Thanks to research advances in the last decade, we now have a better understanding of the clinically dramatic and often devastating condition known as macrophage activation syndrome (MAS). As a result, says Alexei A. Grom, MD, associate professor of pediatrics at the Cincinnati Children’s Hospital Medical Center, “We are now learning how to watch for the early signs of this condition, treat those patients more aggressively, and prevent the progression of the syndrome to its life-threatening stage.”

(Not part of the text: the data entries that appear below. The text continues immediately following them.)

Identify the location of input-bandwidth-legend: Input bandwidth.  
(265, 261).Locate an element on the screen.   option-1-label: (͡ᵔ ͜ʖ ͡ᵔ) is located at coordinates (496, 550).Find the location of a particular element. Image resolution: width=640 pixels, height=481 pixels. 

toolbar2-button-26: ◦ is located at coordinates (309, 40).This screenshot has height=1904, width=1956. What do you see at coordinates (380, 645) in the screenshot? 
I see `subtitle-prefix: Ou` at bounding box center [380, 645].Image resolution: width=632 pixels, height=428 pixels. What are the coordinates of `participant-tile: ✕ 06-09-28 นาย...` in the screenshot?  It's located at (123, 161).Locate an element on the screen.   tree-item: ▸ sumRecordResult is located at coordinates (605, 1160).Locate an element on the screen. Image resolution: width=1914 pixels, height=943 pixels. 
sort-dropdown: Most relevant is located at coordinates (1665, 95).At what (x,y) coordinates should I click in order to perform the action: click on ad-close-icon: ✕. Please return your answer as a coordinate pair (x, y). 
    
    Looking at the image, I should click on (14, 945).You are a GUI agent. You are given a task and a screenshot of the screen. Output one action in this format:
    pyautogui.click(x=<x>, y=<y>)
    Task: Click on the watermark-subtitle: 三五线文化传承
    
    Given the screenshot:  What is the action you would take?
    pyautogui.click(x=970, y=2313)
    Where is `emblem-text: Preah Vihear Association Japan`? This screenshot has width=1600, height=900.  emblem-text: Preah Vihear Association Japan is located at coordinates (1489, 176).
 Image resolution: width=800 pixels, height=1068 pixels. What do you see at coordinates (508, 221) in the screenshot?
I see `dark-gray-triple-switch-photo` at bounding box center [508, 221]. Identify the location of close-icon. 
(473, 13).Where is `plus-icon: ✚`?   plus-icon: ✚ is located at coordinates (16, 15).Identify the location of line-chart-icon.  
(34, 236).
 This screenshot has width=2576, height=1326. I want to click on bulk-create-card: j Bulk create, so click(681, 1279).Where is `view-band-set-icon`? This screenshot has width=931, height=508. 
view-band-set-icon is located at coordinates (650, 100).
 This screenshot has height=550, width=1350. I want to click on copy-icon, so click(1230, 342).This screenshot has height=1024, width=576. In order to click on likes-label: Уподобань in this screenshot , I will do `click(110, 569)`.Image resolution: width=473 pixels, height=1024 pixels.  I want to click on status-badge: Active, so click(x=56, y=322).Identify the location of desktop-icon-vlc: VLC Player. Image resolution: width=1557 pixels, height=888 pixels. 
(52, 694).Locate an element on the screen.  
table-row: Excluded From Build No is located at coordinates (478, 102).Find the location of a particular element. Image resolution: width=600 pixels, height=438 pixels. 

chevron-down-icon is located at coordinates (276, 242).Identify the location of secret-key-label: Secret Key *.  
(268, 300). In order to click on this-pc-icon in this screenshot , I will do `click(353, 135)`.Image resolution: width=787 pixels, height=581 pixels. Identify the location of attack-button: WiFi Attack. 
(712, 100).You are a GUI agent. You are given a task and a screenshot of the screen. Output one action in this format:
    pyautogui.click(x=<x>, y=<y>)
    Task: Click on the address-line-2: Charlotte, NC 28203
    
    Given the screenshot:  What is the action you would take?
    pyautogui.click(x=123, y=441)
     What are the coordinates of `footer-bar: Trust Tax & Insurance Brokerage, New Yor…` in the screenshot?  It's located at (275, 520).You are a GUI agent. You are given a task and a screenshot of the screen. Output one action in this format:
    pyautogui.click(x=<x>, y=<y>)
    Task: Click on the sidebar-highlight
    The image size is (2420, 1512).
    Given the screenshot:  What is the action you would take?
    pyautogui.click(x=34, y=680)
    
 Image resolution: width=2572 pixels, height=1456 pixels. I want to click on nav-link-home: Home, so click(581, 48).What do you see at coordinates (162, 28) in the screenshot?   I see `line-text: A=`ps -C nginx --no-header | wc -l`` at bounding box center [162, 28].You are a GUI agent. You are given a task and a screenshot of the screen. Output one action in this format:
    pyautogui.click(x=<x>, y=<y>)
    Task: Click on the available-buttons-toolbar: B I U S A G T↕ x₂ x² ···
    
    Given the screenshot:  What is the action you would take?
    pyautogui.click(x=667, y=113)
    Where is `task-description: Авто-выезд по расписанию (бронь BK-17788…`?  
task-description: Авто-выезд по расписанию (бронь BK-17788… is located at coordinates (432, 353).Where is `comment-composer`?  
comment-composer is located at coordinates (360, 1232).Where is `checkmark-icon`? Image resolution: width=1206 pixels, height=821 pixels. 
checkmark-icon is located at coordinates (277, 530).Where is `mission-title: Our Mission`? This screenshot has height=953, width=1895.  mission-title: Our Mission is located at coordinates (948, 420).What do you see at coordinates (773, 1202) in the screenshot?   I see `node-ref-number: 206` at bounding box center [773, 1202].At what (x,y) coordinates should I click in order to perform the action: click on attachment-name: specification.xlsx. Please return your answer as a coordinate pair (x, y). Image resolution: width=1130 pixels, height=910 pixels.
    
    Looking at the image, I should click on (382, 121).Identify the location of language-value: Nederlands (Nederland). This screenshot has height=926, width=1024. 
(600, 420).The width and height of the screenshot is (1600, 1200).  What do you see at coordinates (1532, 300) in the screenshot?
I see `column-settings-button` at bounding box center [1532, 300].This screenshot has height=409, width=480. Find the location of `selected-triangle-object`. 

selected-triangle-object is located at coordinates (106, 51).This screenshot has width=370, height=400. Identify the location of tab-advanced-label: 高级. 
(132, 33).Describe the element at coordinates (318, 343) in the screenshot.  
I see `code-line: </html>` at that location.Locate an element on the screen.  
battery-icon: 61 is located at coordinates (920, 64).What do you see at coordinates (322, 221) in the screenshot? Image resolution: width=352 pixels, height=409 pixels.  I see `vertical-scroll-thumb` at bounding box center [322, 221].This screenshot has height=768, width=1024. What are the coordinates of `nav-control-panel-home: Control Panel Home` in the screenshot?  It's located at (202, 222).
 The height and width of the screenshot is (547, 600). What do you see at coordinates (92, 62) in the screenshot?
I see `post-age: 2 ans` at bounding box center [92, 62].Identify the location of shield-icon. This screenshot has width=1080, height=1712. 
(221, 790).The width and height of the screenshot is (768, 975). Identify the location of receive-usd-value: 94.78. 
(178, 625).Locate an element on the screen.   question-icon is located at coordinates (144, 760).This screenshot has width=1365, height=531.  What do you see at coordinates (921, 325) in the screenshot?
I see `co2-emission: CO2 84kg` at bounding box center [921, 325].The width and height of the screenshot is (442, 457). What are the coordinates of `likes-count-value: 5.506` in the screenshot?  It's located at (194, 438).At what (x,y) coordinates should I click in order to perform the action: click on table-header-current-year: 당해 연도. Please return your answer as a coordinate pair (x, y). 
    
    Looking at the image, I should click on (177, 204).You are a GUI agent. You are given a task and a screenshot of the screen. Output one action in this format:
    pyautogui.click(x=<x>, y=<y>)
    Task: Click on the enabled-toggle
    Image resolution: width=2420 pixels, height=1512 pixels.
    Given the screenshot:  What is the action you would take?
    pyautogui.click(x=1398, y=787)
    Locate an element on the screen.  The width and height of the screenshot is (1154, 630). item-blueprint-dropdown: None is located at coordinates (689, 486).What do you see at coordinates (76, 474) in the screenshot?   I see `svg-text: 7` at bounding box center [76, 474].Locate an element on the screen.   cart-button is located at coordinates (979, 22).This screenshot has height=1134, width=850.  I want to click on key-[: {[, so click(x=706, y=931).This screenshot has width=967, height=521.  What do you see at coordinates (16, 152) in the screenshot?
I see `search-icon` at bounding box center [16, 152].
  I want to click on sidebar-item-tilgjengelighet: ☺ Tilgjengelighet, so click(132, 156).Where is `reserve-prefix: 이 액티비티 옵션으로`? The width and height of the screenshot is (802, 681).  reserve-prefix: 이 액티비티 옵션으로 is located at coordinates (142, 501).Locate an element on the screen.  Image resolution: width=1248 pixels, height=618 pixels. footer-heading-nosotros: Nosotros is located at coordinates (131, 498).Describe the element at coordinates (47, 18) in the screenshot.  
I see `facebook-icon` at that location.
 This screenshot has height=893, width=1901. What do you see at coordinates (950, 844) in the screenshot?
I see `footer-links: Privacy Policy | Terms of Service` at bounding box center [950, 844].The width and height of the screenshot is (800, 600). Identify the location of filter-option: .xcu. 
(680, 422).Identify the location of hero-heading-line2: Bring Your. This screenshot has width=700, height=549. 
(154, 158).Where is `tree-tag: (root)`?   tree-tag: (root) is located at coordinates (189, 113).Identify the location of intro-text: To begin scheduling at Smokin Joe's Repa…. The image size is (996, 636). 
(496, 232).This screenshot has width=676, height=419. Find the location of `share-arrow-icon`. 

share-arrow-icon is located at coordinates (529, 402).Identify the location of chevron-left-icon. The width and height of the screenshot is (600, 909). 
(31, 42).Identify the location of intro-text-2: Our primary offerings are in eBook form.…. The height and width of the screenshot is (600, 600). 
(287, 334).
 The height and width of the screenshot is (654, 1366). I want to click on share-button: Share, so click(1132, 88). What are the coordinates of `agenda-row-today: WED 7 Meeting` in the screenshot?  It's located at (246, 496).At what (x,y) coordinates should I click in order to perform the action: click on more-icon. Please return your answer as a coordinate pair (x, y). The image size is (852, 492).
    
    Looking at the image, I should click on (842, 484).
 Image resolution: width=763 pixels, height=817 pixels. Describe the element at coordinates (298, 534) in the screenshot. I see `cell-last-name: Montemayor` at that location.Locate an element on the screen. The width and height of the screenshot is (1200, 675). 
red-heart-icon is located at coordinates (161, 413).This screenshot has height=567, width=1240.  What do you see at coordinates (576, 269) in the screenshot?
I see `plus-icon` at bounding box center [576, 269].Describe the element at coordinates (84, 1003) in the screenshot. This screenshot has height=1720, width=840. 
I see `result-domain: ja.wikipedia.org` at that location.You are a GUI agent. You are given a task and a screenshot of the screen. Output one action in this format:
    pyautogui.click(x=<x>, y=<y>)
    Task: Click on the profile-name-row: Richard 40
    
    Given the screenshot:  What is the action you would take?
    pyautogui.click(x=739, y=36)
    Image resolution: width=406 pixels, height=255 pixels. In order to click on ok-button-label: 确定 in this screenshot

In “Macrophage Activation Syndrome: Clinical Presentation and Disease Mechanisms,” presented at the 2009 ACR/ARHP Annual Scientific Meeting in Philadelphia, Dr. Grom outlined the advances in cellular immunology that are contributing to our increasing understanding of MAS. His copresenter, James Verbsky, MD, PhD, assistant professor of pediatrics and microbiology at the Medical College of Wisconsin in Milwaukee, offered two clinical cases that illustrated the diagnostic concepts that he and Dr. Grom discussed.
Features of the Syndrome
First described in 1979 and defined in 1985, MAS is a potentially fatal complication seen in several rheumatic conditions, including systemic erythematous lupus (SLE) and Kawasaki’s disease.1,2 However, it is most commonly found in systemic juvenile idiopathic arthritis (SJIA). The condition is characterized by excessive activation and proliferation of T cells and well-differentiated non-neoplastic macrophages, Dr. Grom explained. These macrophages exhibit hemophagocytic activity, which leads to a complete destruction of normal hemapoietic elements in the bone marrow. The three cardinal features of MAS are cytopenias, liver dysfunction, and coagulopathy consistent with disseminated intervascular coagulation (DIC). “MAS is also associated with massive systemic inflammation,” he added. “Presentation is often dramatic. Patients develop persistent fevers and impressive generalized lymphadenopathy and hepatosplenomegaly.” Hemorrhagic rash is also characteristic, starting with easy bruising and progressing to severe purpuric lesions and mucosal bleeding. The latter symptoms are found in late-stage disease, along with central nervous system dysfunction. A life-threatening condition, MAS is associated with a 20–30% mortality rate.
What Goes Awry?
“Clinically, MAS is very similar to familial hemophagocytic lymphohistiocytosis [FHLH], a constellation of rare diseases associated with genetic defects that lead to profound depression of cytolytic function of natural killer [NK] cells and cytotoxic CD8 lymphocytes,” Dr. Grom continued. Research has shown that diminished NK cell function in about 40% of FHLH patients is caused by mutations in the perforin gene (PRF1). This research has now yielded a bonus for MAS researchers, Dr. Grom noted, because similar cytolytic defects are seen in patients with SJIA and MAS.